De acordo com o delegado da Denarc, Marcelo Miranda Muniz, a operação é resultado de um trabalho investigativo que reuniu um amplo conjunto de provas, permitindo individualizar a participação de cada investigado no esquema criminoso. O objetivo é interromper as atividades da organização e enfraquecer sua estrutura operacional.

As investigações continuam para identificar outros possíveis envolvidos, aprofundar o rastreamento financeiro do grupo e reunir novos elementos que possam subsidiar futuras ações penais.

O nome Throw faz referência ao termo utilizado no esporte para representar o ato de desperdiçar uma oportunidade ou abrir mão de uma vantagem conquistada. Segundo a Polícia Civil, a denominação simboliza a escolha dos investigados em abandonar caminhos lícitos e ingressar na criminalidade.

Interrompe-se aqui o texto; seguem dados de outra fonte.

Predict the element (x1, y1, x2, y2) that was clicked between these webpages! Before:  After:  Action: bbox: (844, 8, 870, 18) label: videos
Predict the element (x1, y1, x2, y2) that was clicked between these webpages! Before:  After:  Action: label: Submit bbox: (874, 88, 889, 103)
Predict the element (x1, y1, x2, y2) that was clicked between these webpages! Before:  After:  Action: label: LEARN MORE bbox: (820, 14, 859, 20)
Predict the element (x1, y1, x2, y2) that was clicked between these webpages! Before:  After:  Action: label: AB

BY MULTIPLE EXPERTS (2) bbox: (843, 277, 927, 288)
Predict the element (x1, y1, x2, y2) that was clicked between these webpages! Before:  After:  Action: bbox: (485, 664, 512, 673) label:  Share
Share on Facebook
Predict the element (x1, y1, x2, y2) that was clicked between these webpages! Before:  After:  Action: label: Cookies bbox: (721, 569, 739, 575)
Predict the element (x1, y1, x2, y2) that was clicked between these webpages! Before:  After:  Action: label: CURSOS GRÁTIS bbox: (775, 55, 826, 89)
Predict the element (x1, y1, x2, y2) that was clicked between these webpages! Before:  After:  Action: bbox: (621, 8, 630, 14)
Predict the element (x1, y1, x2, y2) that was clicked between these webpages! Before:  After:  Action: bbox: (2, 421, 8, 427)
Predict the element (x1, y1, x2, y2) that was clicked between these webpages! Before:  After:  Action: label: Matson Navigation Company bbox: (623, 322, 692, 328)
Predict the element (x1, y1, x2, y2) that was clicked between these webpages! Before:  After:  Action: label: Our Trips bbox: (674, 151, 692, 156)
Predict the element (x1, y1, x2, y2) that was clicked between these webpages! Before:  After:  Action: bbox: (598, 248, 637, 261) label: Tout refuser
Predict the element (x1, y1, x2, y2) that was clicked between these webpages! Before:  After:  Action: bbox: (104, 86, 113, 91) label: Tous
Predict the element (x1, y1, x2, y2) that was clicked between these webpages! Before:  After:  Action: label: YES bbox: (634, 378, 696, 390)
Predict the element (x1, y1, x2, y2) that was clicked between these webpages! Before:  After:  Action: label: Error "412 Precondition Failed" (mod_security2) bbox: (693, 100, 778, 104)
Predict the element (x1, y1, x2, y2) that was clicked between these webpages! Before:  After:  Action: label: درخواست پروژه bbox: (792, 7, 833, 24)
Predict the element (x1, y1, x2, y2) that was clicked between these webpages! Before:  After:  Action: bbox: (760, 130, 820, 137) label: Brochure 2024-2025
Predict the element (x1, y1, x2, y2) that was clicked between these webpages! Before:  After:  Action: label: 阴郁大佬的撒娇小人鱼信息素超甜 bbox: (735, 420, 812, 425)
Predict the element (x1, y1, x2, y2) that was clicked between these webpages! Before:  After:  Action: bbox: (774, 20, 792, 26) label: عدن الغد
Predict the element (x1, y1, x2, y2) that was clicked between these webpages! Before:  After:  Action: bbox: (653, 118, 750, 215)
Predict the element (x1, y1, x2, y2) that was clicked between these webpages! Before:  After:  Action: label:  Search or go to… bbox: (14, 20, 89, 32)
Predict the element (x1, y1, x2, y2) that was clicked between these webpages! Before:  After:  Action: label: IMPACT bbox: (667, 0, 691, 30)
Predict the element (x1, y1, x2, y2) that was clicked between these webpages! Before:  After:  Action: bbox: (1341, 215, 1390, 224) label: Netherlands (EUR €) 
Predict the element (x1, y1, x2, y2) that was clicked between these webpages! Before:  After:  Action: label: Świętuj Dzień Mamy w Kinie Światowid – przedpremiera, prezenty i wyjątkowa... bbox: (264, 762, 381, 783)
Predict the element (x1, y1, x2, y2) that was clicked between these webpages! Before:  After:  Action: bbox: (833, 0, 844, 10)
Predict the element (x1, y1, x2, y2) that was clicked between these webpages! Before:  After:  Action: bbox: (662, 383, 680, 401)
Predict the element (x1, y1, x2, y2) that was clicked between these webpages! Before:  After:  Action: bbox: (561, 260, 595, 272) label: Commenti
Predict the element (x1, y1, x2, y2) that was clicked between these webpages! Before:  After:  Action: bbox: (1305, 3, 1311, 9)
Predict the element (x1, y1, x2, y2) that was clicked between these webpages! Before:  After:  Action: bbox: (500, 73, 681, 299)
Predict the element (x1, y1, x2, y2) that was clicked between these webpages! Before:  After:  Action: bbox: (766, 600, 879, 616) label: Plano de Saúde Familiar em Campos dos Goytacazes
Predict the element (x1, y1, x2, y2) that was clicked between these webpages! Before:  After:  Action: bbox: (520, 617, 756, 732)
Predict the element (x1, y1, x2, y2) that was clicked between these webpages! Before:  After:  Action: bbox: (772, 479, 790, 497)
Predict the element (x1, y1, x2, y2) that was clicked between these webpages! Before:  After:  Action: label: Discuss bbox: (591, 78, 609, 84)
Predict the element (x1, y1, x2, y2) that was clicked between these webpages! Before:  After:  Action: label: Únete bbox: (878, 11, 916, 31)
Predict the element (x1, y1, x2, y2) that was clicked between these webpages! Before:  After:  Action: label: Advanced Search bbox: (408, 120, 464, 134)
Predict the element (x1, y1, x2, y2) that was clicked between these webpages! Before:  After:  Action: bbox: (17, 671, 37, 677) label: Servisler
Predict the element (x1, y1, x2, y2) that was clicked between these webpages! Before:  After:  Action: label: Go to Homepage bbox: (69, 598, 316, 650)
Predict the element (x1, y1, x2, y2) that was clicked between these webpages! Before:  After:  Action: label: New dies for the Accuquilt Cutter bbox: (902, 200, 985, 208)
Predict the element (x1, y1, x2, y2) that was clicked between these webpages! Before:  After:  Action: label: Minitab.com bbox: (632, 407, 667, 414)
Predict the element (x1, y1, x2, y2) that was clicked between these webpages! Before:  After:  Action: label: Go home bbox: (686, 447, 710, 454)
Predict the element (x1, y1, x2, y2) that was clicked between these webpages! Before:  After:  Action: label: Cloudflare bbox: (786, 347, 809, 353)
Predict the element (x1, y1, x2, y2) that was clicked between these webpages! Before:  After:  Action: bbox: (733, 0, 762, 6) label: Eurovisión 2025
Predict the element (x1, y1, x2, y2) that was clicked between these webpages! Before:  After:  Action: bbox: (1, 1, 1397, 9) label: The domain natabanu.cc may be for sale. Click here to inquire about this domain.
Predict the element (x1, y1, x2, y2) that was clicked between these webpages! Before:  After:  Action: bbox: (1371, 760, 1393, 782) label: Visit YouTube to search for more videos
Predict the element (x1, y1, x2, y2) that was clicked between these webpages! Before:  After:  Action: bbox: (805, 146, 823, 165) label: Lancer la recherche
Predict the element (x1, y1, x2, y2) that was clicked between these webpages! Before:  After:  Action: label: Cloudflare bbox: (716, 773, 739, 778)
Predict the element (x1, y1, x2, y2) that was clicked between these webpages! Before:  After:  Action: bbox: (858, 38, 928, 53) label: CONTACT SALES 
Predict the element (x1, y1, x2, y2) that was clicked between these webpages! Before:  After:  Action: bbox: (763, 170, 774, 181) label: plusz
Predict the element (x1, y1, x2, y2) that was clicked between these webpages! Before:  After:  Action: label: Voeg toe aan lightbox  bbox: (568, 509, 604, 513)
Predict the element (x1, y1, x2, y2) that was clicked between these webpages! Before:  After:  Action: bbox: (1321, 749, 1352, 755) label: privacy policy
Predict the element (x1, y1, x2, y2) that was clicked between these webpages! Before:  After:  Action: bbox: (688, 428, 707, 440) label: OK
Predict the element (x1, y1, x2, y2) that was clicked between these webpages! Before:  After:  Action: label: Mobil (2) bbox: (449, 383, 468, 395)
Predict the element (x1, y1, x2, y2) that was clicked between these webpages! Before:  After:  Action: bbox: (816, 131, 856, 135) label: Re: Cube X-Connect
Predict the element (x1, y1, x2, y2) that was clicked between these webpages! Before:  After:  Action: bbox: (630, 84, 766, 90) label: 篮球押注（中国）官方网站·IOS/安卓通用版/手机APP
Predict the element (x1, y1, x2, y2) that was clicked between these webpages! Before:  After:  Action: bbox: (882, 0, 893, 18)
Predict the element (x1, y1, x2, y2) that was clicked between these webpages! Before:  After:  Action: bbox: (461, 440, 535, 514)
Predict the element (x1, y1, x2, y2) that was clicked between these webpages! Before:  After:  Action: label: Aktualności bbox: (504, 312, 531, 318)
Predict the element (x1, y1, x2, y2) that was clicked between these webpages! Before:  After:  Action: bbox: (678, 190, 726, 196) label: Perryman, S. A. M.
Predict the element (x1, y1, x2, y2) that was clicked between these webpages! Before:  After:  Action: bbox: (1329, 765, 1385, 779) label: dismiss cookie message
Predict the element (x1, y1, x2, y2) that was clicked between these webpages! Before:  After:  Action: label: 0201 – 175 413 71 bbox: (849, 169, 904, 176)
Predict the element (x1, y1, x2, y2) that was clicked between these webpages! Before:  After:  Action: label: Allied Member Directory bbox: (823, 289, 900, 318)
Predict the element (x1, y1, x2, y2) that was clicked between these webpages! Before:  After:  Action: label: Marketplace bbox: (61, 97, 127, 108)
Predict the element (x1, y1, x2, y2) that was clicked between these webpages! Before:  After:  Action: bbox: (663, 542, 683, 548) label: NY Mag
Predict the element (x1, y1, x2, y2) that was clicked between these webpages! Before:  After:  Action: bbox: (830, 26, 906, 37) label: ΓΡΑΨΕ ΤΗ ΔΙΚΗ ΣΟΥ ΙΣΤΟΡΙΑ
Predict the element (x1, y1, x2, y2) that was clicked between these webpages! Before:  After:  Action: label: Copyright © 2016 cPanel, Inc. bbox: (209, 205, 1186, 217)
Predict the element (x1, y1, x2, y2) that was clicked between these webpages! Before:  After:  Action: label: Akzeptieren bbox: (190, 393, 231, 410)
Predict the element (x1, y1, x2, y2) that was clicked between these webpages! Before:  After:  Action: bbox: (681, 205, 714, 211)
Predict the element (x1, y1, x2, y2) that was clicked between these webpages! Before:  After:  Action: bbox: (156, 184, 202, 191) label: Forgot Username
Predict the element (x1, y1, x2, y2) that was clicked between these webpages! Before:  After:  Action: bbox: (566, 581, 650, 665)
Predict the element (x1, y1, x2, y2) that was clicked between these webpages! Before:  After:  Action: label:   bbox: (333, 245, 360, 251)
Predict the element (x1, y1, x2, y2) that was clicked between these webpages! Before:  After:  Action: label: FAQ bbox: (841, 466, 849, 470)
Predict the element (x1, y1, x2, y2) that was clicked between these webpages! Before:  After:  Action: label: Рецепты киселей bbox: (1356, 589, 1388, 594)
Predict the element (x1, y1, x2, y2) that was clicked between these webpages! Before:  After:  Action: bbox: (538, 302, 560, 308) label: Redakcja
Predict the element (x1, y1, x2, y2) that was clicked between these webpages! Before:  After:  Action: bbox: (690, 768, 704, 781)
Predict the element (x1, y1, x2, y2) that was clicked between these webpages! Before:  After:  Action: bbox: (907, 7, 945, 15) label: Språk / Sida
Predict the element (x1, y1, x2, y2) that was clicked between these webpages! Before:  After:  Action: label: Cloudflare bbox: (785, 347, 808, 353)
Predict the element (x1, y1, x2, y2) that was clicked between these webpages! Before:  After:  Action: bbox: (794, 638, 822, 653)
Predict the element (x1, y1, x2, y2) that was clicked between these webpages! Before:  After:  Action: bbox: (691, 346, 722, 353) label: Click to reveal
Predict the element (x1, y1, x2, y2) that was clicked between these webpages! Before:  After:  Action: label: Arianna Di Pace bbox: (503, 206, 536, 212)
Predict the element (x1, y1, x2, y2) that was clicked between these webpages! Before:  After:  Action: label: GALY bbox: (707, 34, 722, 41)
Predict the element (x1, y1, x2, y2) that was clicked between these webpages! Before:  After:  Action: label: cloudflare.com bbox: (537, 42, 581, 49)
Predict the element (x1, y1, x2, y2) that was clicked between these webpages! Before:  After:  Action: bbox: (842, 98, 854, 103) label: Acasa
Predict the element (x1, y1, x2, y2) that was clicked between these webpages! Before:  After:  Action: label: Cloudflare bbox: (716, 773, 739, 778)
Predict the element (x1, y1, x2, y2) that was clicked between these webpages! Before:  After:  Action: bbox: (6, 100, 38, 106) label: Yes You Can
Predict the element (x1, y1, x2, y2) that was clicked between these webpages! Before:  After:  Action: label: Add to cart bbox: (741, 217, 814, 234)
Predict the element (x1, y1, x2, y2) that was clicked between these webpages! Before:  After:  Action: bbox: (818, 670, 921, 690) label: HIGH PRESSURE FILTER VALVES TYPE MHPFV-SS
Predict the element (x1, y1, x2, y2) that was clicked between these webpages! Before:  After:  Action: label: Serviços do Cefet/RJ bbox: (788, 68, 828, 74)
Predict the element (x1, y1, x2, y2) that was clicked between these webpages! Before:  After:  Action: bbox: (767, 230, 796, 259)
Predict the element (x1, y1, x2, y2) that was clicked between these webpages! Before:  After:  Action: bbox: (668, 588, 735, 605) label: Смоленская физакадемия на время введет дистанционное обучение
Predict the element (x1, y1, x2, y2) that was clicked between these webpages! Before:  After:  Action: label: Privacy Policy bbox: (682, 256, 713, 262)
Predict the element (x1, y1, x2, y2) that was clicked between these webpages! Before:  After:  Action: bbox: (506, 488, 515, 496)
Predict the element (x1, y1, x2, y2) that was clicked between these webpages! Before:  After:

A operação integra o planejamento estratégico da Polícia Civil dentro da Operação Pharus, vinculada ao programa Tolerância Zero, voltado ao enfrentamento das facções criminosas em Mato Grosso. A ação também faz parte da sexta fase da Operação Narke, coordenada pela Rede Nacional de Unidades Especializadas de Enfrentamento do Narcotráfico (Renarc), com apoio do Ministério da Justiça e Segurança Pública.